Subject: Re: FreeBSD Bus DMA
To: Justin T. Gibbs <gibbs@plutotech.com>
From: Jonathan Stone <jonathan@DSG.Stanford.EDU>
List: tech-kern
Date: 06/11/1998 17:45:31
Justin,

Could you *please* stop overloading the term "s/g list"?
It merely causes confusion....


>I was talking about static storage of the MI S/G list. My complaint is that
>a large portion of what is in the dma map (the MI S/G list) doesn't need to
>be in the map at all and that by including it there, the implementation is
>forced to consume more memory space than it might otherwise have to.

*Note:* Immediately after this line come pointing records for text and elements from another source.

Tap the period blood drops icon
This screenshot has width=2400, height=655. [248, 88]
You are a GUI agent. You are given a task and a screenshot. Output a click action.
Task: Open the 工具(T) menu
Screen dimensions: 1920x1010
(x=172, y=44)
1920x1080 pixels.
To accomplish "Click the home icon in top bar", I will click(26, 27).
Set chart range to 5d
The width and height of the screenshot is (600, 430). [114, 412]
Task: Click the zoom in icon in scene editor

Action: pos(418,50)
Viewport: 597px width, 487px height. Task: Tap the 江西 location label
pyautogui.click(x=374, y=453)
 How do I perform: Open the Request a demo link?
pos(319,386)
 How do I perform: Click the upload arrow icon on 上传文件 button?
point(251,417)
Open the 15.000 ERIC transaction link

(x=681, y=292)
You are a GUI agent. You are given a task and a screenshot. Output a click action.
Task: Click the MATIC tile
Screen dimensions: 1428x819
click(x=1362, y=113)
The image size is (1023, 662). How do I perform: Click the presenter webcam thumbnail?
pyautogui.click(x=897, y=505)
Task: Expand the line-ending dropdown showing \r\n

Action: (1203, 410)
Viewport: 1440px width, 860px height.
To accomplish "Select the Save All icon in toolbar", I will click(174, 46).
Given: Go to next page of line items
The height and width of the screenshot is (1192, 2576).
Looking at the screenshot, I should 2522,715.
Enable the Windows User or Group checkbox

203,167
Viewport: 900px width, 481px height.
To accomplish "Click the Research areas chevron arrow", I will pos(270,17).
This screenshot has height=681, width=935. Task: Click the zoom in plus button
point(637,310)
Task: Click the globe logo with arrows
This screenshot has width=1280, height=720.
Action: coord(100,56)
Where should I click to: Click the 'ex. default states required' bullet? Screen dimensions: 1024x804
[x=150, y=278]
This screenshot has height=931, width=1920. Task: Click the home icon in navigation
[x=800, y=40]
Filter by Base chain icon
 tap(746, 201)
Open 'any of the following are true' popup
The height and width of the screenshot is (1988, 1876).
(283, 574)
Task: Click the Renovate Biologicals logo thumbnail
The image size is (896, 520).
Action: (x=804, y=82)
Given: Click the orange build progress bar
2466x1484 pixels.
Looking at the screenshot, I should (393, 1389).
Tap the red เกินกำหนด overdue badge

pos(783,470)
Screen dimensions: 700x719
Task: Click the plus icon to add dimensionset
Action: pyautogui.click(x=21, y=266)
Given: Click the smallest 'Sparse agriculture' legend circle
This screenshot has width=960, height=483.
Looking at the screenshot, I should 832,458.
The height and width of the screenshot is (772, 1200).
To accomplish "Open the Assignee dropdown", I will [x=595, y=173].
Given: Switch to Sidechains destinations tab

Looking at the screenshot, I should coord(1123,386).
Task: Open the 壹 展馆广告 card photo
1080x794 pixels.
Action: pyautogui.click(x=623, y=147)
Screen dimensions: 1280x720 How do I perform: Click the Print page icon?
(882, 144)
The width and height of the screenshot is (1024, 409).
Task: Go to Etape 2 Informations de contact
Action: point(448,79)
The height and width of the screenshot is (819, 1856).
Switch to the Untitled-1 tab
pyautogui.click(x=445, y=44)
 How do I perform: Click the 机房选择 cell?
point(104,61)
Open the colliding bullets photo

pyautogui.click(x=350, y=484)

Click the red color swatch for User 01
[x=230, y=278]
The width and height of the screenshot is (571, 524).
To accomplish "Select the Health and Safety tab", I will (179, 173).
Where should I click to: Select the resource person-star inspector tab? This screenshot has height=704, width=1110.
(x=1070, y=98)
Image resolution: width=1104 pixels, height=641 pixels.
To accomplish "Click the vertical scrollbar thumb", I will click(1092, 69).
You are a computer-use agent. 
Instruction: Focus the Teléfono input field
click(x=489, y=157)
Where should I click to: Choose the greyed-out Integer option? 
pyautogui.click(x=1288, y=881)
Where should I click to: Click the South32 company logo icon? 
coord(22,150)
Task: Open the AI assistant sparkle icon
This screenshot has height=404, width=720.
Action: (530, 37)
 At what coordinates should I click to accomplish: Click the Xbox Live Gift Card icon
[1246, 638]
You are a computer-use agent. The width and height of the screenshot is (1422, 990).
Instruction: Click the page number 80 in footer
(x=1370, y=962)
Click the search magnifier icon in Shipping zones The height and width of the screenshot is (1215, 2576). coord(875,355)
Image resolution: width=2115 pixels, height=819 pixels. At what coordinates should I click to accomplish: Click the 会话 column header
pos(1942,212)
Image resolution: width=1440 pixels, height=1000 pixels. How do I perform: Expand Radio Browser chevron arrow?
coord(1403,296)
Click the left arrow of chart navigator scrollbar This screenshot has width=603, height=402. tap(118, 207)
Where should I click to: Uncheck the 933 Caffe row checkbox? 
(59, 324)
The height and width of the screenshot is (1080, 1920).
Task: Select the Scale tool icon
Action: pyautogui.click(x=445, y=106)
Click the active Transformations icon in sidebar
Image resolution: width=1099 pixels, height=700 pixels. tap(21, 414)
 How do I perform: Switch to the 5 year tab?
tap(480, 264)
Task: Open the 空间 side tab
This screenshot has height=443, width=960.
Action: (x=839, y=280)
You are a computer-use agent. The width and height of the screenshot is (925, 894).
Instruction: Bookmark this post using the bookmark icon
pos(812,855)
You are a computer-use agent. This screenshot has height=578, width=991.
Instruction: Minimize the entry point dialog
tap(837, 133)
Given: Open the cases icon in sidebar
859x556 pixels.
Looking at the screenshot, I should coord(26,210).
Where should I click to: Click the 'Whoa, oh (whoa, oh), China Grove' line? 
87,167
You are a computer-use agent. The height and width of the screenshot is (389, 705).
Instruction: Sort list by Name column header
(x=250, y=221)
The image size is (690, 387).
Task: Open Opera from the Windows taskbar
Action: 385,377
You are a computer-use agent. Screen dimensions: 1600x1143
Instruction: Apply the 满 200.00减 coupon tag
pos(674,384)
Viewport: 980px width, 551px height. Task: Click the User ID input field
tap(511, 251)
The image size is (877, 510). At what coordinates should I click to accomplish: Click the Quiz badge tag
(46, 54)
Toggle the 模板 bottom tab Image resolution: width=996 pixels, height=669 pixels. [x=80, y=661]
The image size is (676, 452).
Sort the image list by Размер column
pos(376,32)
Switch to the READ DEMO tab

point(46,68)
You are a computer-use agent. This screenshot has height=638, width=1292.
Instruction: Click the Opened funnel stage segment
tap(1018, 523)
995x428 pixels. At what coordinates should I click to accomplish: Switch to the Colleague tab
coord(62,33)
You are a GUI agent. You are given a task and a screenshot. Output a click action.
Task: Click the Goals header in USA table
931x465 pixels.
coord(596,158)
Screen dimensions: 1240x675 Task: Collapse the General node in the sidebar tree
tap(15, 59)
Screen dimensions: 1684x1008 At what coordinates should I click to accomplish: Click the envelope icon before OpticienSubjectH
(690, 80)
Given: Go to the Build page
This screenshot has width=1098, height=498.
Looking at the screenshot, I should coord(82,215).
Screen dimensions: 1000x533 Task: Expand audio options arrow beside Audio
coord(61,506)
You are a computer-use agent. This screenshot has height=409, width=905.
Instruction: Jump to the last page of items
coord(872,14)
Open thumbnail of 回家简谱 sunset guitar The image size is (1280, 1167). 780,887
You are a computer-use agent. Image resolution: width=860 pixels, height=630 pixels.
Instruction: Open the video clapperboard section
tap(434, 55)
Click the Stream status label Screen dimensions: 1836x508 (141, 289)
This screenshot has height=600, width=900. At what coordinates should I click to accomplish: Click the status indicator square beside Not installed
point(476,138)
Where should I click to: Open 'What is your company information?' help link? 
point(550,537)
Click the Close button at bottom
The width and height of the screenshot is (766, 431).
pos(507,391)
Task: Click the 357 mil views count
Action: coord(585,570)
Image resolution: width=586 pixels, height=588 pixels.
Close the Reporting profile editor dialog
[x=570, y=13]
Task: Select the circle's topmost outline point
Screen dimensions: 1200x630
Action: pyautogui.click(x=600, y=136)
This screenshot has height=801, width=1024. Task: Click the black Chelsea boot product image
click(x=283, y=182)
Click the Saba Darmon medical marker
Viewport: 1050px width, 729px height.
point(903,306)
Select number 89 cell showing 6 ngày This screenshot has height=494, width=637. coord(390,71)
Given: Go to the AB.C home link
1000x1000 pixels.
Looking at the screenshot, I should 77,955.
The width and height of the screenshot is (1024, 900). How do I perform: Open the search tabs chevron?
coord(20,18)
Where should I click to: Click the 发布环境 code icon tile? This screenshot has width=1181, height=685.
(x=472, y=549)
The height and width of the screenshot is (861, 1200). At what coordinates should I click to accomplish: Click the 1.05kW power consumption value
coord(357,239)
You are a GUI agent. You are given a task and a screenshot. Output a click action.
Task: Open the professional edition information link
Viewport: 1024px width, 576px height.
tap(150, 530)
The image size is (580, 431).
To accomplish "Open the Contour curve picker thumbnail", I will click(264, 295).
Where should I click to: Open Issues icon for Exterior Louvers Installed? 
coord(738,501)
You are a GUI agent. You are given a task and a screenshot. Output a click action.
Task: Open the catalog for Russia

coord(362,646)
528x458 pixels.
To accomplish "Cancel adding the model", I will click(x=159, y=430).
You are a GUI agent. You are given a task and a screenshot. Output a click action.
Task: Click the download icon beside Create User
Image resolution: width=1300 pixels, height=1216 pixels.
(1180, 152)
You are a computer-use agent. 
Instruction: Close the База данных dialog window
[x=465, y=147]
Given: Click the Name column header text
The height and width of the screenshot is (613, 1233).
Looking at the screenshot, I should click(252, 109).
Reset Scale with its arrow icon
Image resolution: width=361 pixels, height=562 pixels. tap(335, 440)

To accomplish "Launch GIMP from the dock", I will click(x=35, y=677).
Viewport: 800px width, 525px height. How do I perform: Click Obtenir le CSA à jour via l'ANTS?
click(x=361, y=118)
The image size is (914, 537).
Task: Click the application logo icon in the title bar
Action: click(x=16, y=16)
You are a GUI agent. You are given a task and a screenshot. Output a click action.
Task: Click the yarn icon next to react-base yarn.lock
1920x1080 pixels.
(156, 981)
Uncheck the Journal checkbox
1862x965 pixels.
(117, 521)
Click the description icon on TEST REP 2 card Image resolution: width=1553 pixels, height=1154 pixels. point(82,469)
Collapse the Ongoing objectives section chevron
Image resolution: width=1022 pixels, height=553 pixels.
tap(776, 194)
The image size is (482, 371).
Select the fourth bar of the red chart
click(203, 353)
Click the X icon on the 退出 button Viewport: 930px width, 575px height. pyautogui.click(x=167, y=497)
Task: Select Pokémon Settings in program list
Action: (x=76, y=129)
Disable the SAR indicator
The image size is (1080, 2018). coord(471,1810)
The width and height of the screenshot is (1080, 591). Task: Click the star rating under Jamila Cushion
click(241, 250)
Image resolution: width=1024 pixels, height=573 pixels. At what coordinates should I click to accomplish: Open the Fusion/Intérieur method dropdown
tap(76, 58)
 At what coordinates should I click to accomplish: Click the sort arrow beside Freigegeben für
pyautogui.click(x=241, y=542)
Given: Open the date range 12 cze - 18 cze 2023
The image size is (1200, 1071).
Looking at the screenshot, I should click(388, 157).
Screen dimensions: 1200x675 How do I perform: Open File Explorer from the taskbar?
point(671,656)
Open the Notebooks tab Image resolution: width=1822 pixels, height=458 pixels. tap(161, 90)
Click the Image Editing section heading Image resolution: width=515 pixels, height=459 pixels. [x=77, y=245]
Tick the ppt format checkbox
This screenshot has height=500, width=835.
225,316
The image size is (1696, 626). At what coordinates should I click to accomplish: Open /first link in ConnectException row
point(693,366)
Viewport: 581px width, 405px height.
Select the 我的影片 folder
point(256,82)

It's simply not true that what you call the "s/g list" doesn't need to
be in the dmamap at all.  I've said so before; what part of "no" isn't
getthing through?

There *are* machines where the DMA simply cannot be done unless that
info is kept around somewhere where an interrupt handler can get at it
with very low latency.  On those machines, not having the dmamap
available at all times whilst the DMA is in progress is a simple
correctness problem.

There *are* machines DMA is non-cache-coherent; on these machines, DMA
simply doesnt work properly unless the bus layer has access to the
`MI' "s/g list" (tho IIRC, the granularity may not be entirely MI).
On those machines, not having the dmamap available at dma_sync time is
a simple correctness problem.

I hope that much is not in dispute.

>From there, I think the discussion focuses on the relative merits of
two approaches:

     a) three bits of ugliness: 
         i) have the bus layer keep hold of a secret hook on the "closure"
             (the argument passed to the driver-specific, driver-supplied
	     "callback"  function)
	 ii) provide a function as part of the bus-dma layer,
	      with the same signature as the driver-specific callback,
	      which malloc()s up a copy of the "s/g list";
	 iii) Call (ii), with arguments from (i), at some suitable time.


     b) just append the info to the end of the dmamap
        (which is then variable-length).

The stated benefit to (b) is saving a trivial amount of space, for the
case where neither the bus-dma layer nor the driver need the "dmamap"/
"s/g list".  And it is trivial: assuming 4k transfers aligned to a 4k
boundary, your 1Meg transfer needs 256 8-byte entries: 2kbytes, or an
overhead of 0.2%.

That seems very very slim grounds for changing an API that could
otherwise be shared and allow driver sharing. Yes or no?

(Historically, isn't it also the case that you brought up this exact
question at lesst once durnig the bus-dma design phase, that these
same points were made, you objected strongly to the idea of having
"two copies" of "the same information" -- the bus_dma "s/g list" and
teh devices own s/g list, and that everyone else considered the space
costs to be trivial and the costs of a closure where the dmammap "s/g
list" *is* needed to be at least as odious? We really are aruging
over the very same point yet again?)


Further, the __real__ stated objective here was to improve ISA
bounce-buffering (again, only on x86-like devices.  The example given
was an ISA system with 3 SCSI controllers, wich oculd consume up to 1M
of below-16M memory.  Your earlier claims notwithtsanding, the
callback change to the API actually has no impact whatsoever on
improving managment and allocation of ISA bounce-buffer space.

(NB: there are machines where all ISA dma is done thorugh a tiny
hardware DMA bouncebuffer, so even the given example is specious.)


>The S/G list for a load operation is not stored in the dma map object.


>It is provided to the client of bus_dmamap_load() via a callback function.
>The lifetime of a mapping is the same as in NetBSD, but the client must
>assume that the S/G list passed into it's callback function is only valid
>during the lifetime of the callback (i.e. you can't squirrel away a pointer
>to the S/G list, you must either use it or copy it to private storage).

But on machines where you *do* need the dmamap, this is a net
performance loss; see the points (i) .. (iii) above.